For much of school closures, she’s studied at her classmate and neighbour’s house, Pema — whose family owns a TV where she can watch lessons and a smartphone to access Google Classroom where she complete assignments.

“I wait for her to complete her homework first. Then I work on mine.”

Tragically, the evidence shows that remote learning has been no substitute for being at school — and the children with the least, like Dechen, have lost out most in their learning. 

School closures in South Asia have forced hundreds of millions of children and their teachers to transition to remote learning in a region with low connectivity and device affordability.  

Even when a family has access to technology, children are not always able to access it.

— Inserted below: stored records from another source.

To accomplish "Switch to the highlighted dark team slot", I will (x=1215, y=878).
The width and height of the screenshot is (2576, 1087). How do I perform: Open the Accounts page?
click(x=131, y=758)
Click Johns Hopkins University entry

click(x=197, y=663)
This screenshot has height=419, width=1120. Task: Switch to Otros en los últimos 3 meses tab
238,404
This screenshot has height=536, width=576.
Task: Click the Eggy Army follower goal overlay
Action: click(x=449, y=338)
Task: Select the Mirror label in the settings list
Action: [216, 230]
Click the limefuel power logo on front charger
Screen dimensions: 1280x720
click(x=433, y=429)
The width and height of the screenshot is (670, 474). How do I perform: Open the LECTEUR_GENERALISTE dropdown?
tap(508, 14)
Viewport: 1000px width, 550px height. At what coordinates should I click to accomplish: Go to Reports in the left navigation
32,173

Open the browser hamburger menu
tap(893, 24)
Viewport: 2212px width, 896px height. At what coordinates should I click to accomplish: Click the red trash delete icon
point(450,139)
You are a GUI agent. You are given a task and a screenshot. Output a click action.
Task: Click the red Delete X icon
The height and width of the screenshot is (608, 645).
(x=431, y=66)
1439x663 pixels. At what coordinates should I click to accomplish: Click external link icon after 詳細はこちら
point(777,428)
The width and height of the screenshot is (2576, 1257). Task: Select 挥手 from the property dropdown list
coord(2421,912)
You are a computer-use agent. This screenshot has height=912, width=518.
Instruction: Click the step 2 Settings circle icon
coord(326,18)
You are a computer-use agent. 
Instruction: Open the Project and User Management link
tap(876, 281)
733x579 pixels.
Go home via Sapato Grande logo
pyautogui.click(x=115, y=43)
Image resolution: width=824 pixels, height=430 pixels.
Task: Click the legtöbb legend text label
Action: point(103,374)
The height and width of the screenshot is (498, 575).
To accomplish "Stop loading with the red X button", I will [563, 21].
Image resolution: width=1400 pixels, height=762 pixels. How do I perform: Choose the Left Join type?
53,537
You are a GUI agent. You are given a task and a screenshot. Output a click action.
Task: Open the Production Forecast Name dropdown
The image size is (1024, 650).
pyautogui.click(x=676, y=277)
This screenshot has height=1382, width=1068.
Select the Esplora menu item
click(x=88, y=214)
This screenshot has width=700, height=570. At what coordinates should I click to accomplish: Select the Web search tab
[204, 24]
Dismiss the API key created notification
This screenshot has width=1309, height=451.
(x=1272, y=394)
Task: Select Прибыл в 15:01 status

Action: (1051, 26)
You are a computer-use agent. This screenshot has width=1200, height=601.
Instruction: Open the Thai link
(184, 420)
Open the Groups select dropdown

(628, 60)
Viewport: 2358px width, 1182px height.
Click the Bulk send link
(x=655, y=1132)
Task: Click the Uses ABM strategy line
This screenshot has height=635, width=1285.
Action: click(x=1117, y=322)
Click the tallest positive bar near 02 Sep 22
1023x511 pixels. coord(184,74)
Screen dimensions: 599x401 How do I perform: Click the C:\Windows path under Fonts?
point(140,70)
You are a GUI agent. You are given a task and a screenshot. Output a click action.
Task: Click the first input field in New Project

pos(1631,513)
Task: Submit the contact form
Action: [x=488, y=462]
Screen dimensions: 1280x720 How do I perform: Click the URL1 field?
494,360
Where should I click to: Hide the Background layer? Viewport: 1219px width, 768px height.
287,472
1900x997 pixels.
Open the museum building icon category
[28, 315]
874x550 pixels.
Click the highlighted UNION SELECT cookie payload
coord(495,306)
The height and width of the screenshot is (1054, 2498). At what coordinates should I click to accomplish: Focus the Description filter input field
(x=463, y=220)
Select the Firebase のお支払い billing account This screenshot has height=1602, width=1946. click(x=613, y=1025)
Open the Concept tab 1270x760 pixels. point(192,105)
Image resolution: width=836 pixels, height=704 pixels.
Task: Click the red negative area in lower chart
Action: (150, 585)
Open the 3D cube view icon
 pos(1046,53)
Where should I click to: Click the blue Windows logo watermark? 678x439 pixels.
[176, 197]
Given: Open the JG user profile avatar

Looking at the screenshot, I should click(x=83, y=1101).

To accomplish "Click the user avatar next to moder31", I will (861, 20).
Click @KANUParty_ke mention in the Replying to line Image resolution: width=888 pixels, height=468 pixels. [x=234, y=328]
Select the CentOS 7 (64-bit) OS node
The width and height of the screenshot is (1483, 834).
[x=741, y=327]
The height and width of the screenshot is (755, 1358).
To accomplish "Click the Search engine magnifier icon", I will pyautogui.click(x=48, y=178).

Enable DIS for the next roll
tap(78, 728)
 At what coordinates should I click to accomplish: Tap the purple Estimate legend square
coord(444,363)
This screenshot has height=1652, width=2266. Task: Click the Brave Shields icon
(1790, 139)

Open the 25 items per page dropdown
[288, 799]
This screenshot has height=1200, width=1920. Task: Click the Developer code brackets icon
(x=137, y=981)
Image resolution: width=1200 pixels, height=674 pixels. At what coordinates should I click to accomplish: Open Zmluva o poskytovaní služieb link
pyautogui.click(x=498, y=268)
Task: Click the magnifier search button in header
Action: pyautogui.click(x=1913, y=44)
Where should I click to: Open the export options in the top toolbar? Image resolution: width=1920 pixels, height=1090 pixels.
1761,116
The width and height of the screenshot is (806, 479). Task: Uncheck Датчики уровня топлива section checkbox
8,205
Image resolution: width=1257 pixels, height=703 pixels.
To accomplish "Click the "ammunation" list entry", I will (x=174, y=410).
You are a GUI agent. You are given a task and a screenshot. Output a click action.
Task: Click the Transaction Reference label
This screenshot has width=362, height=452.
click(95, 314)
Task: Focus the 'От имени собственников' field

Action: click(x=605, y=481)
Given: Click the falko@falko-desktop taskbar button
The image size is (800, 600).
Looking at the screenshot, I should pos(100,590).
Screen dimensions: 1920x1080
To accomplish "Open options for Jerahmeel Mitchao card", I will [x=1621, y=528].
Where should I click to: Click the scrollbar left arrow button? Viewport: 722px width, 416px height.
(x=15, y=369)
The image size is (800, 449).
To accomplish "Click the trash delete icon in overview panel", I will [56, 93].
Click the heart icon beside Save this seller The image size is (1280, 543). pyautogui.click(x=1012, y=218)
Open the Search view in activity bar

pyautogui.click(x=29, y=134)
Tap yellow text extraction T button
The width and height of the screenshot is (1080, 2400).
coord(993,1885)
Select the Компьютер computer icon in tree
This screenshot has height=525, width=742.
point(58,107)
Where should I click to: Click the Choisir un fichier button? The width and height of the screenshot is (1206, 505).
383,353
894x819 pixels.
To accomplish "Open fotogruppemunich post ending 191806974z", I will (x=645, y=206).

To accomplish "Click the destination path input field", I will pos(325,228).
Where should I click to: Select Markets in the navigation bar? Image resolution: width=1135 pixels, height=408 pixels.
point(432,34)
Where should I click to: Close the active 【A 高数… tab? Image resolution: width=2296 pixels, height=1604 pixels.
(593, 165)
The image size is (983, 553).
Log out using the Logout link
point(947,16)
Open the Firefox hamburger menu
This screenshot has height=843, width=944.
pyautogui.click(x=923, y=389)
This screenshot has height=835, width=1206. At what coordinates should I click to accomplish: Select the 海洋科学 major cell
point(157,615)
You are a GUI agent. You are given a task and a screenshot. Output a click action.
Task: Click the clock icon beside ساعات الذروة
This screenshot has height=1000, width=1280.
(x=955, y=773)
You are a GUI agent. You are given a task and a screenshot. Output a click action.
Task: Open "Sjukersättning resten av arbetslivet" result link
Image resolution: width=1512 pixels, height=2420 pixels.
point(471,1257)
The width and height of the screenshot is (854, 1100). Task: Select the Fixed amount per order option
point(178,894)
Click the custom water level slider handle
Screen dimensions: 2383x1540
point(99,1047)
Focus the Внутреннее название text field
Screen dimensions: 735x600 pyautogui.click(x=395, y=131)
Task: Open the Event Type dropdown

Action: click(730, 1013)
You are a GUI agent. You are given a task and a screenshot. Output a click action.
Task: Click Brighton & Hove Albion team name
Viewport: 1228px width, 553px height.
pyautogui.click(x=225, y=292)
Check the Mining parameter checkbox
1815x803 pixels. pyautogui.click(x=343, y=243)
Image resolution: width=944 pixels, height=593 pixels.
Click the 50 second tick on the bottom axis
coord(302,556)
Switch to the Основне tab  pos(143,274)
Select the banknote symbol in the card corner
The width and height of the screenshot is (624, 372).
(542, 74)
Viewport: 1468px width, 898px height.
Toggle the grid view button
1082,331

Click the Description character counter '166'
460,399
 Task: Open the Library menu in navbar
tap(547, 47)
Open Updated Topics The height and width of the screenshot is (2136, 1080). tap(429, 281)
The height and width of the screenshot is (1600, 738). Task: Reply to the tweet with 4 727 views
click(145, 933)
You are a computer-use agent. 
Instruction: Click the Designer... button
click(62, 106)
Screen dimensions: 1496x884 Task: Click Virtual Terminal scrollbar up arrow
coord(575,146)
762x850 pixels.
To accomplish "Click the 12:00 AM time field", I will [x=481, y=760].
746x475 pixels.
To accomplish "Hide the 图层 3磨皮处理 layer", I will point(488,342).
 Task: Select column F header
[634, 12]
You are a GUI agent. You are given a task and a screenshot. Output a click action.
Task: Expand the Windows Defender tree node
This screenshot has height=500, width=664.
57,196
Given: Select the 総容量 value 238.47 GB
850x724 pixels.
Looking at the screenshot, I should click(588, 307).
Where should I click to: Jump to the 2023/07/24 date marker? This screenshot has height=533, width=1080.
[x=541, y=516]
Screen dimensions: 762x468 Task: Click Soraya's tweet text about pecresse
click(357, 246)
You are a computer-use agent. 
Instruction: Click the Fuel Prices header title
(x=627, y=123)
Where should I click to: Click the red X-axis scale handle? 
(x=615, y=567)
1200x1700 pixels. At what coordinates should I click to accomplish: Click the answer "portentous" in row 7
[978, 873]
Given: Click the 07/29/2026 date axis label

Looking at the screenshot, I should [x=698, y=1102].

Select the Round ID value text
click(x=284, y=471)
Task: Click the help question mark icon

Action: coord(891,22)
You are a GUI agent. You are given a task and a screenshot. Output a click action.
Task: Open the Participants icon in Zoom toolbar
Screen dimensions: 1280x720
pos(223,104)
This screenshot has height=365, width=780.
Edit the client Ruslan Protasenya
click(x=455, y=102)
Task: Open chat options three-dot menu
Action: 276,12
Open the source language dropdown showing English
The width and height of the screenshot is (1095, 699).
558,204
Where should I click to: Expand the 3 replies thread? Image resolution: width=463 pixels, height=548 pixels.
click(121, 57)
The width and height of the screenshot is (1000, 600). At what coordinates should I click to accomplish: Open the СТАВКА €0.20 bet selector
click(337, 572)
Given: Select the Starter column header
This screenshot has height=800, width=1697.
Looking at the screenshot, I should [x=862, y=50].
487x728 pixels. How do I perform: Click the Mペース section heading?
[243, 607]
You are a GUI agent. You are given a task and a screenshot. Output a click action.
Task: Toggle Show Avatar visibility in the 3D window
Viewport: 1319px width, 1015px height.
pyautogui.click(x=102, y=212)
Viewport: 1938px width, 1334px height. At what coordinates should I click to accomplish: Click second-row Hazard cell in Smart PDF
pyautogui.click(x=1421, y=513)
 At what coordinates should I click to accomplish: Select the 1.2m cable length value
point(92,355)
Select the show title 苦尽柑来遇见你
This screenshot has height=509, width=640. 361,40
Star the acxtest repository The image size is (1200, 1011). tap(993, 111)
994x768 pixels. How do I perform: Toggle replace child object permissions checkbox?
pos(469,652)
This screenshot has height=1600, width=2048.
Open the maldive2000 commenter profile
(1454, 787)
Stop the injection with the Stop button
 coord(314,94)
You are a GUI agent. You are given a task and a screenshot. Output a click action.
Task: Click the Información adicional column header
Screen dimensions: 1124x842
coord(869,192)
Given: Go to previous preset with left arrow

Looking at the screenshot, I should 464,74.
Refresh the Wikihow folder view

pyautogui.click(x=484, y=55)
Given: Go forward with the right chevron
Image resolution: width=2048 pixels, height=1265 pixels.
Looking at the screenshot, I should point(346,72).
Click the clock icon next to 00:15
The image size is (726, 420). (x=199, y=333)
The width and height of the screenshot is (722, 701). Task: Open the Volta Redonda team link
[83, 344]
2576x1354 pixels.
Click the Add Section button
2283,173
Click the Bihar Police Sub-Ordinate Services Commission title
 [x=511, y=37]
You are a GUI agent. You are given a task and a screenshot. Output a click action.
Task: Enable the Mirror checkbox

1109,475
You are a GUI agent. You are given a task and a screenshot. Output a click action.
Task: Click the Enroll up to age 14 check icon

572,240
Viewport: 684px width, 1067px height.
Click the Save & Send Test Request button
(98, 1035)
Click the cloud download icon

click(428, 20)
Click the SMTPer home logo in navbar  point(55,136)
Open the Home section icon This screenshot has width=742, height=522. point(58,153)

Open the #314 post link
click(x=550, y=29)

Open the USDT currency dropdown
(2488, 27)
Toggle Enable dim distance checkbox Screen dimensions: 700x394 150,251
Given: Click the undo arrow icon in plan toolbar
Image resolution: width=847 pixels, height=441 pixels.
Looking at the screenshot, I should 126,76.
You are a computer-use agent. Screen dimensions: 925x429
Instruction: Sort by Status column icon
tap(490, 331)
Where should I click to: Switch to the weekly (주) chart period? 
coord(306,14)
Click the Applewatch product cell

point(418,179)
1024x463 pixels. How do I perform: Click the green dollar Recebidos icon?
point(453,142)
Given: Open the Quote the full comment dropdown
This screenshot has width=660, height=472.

As a result, children have suffered enormous setbacks in their learning journey.

They’ve also lost the most from the relationships and life school provides.

“I don’t understand much when I watch it on TV. At school, the teacher explains until we understand the lessons but on television, the lessons go very fast and we can’t catch up.”

Dechen watches lessons on TV at her friend and neighbour’s house.

“I don’t like staying home. At school, we play and study. At home, we cannot go anywhere. I miss my school, my teachers and my friends.”

Children have lost so much in the last two years.  

But every child is different. And their experiences during school closures have been different too. 

As schools start to reopen in South Asia (once again), we must support teachers and parents to get every child back in the classroom and back on track. 

We urge governments to invest especially in the children who have lost the most — so they can return to school, recover their learning & reclaim their futures too.